**WHAT TO WORK ON**
Copy out all of the material below line for line, changing nothing.

**RAW RECORDS**

----

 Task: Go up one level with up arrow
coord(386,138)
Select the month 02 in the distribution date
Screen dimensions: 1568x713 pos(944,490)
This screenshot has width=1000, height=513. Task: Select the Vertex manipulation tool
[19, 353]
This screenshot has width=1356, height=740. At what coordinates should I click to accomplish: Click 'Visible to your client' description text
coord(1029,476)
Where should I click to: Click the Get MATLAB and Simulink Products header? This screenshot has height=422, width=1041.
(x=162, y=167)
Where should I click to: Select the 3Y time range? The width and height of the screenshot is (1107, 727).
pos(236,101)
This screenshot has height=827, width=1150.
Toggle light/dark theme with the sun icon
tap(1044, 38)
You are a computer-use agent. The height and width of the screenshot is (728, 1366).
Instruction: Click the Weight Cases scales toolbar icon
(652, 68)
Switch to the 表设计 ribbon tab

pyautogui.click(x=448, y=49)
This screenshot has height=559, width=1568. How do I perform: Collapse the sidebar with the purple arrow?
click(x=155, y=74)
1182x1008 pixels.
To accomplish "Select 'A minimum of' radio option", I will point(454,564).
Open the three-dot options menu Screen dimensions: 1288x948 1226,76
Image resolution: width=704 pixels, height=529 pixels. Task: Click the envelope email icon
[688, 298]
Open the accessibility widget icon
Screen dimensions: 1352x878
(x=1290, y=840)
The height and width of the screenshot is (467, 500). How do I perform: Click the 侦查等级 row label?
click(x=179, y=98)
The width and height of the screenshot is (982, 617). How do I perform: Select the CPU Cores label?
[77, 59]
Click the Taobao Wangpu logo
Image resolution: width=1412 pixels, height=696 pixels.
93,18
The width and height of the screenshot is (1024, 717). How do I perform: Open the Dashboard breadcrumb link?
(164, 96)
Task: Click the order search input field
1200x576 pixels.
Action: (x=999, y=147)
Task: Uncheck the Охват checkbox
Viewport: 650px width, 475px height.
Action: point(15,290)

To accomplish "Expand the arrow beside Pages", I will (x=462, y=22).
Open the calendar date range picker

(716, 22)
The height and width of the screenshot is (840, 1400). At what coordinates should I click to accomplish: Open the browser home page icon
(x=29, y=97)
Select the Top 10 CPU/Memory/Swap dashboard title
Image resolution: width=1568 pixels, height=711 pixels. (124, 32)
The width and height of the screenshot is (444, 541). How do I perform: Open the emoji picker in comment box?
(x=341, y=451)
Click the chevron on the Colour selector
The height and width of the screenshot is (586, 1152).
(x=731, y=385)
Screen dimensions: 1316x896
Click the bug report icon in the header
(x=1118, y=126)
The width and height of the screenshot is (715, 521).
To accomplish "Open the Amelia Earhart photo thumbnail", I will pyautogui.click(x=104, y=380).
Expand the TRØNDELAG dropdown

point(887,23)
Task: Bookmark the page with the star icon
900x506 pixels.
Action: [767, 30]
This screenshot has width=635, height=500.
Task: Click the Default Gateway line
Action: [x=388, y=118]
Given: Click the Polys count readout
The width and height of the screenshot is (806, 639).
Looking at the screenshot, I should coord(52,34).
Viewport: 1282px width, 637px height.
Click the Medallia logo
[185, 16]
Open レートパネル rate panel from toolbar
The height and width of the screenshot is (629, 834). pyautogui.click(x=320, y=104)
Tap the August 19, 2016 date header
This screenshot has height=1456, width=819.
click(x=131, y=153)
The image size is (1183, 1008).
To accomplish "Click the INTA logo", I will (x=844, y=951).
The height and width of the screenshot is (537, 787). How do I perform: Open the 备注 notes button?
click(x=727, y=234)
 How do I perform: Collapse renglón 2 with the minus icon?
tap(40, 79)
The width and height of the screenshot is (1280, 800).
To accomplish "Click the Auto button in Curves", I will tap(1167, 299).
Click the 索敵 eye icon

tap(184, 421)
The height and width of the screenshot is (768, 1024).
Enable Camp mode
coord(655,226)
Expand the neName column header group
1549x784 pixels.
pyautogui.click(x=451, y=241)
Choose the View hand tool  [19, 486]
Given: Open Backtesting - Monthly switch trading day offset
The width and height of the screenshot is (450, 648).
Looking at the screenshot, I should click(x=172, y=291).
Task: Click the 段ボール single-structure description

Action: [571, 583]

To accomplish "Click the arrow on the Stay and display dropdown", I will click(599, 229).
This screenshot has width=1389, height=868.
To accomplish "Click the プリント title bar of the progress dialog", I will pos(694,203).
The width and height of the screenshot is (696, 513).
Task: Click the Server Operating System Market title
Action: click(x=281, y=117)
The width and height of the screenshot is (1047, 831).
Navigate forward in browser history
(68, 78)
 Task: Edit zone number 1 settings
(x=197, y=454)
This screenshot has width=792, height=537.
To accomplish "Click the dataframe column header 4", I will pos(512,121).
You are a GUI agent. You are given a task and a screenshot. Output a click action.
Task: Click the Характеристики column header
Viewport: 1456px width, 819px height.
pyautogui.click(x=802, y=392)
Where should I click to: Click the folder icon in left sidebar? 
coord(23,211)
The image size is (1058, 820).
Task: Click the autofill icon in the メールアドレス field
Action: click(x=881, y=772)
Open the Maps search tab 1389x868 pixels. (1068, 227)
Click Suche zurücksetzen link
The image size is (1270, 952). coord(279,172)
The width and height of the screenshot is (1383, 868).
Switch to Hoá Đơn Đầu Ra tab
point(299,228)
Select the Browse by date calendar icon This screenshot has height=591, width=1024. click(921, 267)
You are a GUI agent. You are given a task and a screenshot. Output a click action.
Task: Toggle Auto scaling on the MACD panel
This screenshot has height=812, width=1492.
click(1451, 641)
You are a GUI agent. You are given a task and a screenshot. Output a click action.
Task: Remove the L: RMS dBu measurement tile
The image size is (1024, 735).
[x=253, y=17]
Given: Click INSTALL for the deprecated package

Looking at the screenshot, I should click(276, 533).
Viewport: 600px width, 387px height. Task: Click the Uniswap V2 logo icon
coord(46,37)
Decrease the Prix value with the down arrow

----

**ANSWER FOR THIS EXERCISE**
 Task: Go up one level with up arrow
coord(386,138)
Select the month 02 in the distribution date
Screen dimensions: 1568x713 pos(944,490)
This screenshot has width=1000, height=513. Task: Select the Vertex manipulation tool
[19, 353]
This screenshot has width=1356, height=740. At what coordinates should I click to accomplish: Click 'Visible to your client' description text
coord(1029,476)
Where should I click to: Click the Get MATLAB and Simulink Products header? This screenshot has height=422, width=1041.
(x=162, y=167)
Where should I click to: Select the 3Y time range? The width and height of the screenshot is (1107, 727).
pos(236,101)
This screenshot has height=827, width=1150.
Toggle light/dark theme with the sun icon
tap(1044, 38)
You are a computer-use agent. The height and width of the screenshot is (728, 1366).
Instruction: Click the Weight Cases scales toolbar icon
(652, 68)
Switch to the 表设计 ribbon tab

pyautogui.click(x=448, y=49)
This screenshot has height=559, width=1568. How do I perform: Collapse the sidebar with the purple arrow?
click(x=155, y=74)
1182x1008 pixels.
To accomplish "Select 'A minimum of' radio option", I will point(454,564).
Open the three-dot options menu Screen dimensions: 1288x948 1226,76
Image resolution: width=704 pixels, height=529 pixels. Task: Click the envelope email icon
[688, 298]
Open the accessibility widget icon
Screen dimensions: 1352x878
(x=1290, y=840)
The height and width of the screenshot is (467, 500). How do I perform: Click the 侦查等级 row label?
click(x=179, y=98)
The width and height of the screenshot is (982, 617). How do I perform: Select the CPU Cores label?
[77, 59]
Click the Taobao Wangpu logo
Image resolution: width=1412 pixels, height=696 pixels.
93,18
The width and height of the screenshot is (1024, 717). How do I perform: Open the Dashboard breadcrumb link?
(164, 96)
Task: Click the order search input field
1200x576 pixels.
Action: (x=999, y=147)
Task: Uncheck the Охват checkbox
Viewport: 650px width, 475px height.
Action: point(15,290)

To accomplish "Expand the arrow beside Pages", I will (x=462, y=22).
Open the calendar date range picker

(716, 22)
The height and width of the screenshot is (840, 1400). At what coordinates should I click to accomplish: Open the browser home page icon
(x=29, y=97)
Select the Top 10 CPU/Memory/Swap dashboard title
Image resolution: width=1568 pixels, height=711 pixels. (124, 32)
The width and height of the screenshot is (444, 541). How do I perform: Open the emoji picker in comment box?
(x=341, y=451)
Click the chevron on the Colour selector
The height and width of the screenshot is (586, 1152).
(x=731, y=385)
Screen dimensions: 1316x896
Click the bug report icon in the header
(x=1118, y=126)
The width and height of the screenshot is (715, 521).
To accomplish "Open the Amelia Earhart photo thumbnail", I will pyautogui.click(x=104, y=380).
Expand the TRØNDELAG dropdown

point(887,23)
Task: Bookmark the page with the star icon
900x506 pixels.
Action: [767, 30]
This screenshot has width=635, height=500.
Task: Click the Default Gateway line
Action: [x=388, y=118]
Given: Click the Polys count readout
The width and height of the screenshot is (806, 639).
Looking at the screenshot, I should coord(52,34).
Viewport: 1282px width, 637px height.
Click the Medallia logo
[185, 16]
Open レートパネル rate panel from toolbar
The height and width of the screenshot is (629, 834). pyautogui.click(x=320, y=104)
Tap the August 19, 2016 date header
This screenshot has height=1456, width=819.
click(x=131, y=153)
The image size is (1183, 1008).
To accomplish "Click the INTA logo", I will (x=844, y=951).
The height and width of the screenshot is (537, 787). How do I perform: Open the 备注 notes button?
click(x=727, y=234)
 How do I perform: Collapse renglón 2 with the minus icon?
tap(40, 79)
The width and height of the screenshot is (1280, 800).
To accomplish "Click the Auto button in Curves", I will tap(1167, 299).
Click the 索敵 eye icon

tap(184, 421)
The height and width of the screenshot is (768, 1024).
Enable Camp mode
coord(655,226)
Expand the neName column header group
1549x784 pixels.
pyautogui.click(x=451, y=241)
Choose the View hand tool  [19, 486]
Given: Open Backtesting - Monthly switch trading day offset
The width and height of the screenshot is (450, 648).
Looking at the screenshot, I should click(x=172, y=291).
Task: Click the 段ボール single-structure description

Action: [571, 583]

To accomplish "Click the arrow on the Stay and display dropdown", I will click(599, 229).
This screenshot has width=1389, height=868.
To accomplish "Click the プリント title bar of the progress dialog", I will pos(694,203).
The width and height of the screenshot is (696, 513).
Task: Click the Server Operating System Market title
Action: click(x=281, y=117)
The width and height of the screenshot is (1047, 831).
Navigate forward in browser history
(68, 78)
 Task: Edit zone number 1 settings
(x=197, y=454)
This screenshot has width=792, height=537.
To accomplish "Click the dataframe column header 4", I will pos(512,121).
You are a GUI agent. You are given a task and a screenshot. Output a click action.
Task: Click the Характеристики column header
Viewport: 1456px width, 819px height.
pyautogui.click(x=802, y=392)
Where should I click to: Click the folder icon in left sidebar? 
coord(23,211)
The image size is (1058, 820).
Task: Click the autofill icon in the メールアドレス field
Action: click(x=881, y=772)
Open the Maps search tab 1389x868 pixels. (1068, 227)
Click Suche zurücksetzen link
The image size is (1270, 952). coord(279,172)
The width and height of the screenshot is (1383, 868).
Switch to Hoá Đơn Đầu Ra tab
point(299,228)
Select the Browse by date calendar icon This screenshot has height=591, width=1024. click(921, 267)
You are a GUI agent. You are given a task and a screenshot. Output a click action.
Task: Toggle Auto scaling on the MACD panel
This screenshot has height=812, width=1492.
click(1451, 641)
You are a GUI agent. You are given a task and a screenshot. Output a click action.
Task: Remove the L: RMS dBu measurement tile
The image size is (1024, 735).
[x=253, y=17]
Given: Click INSTALL for the deprecated package

Looking at the screenshot, I should click(276, 533).
Viewport: 600px width, 387px height. Task: Click the Uniswap V2 logo icon
coord(46,37)
Decrease the Prix value with the down arrow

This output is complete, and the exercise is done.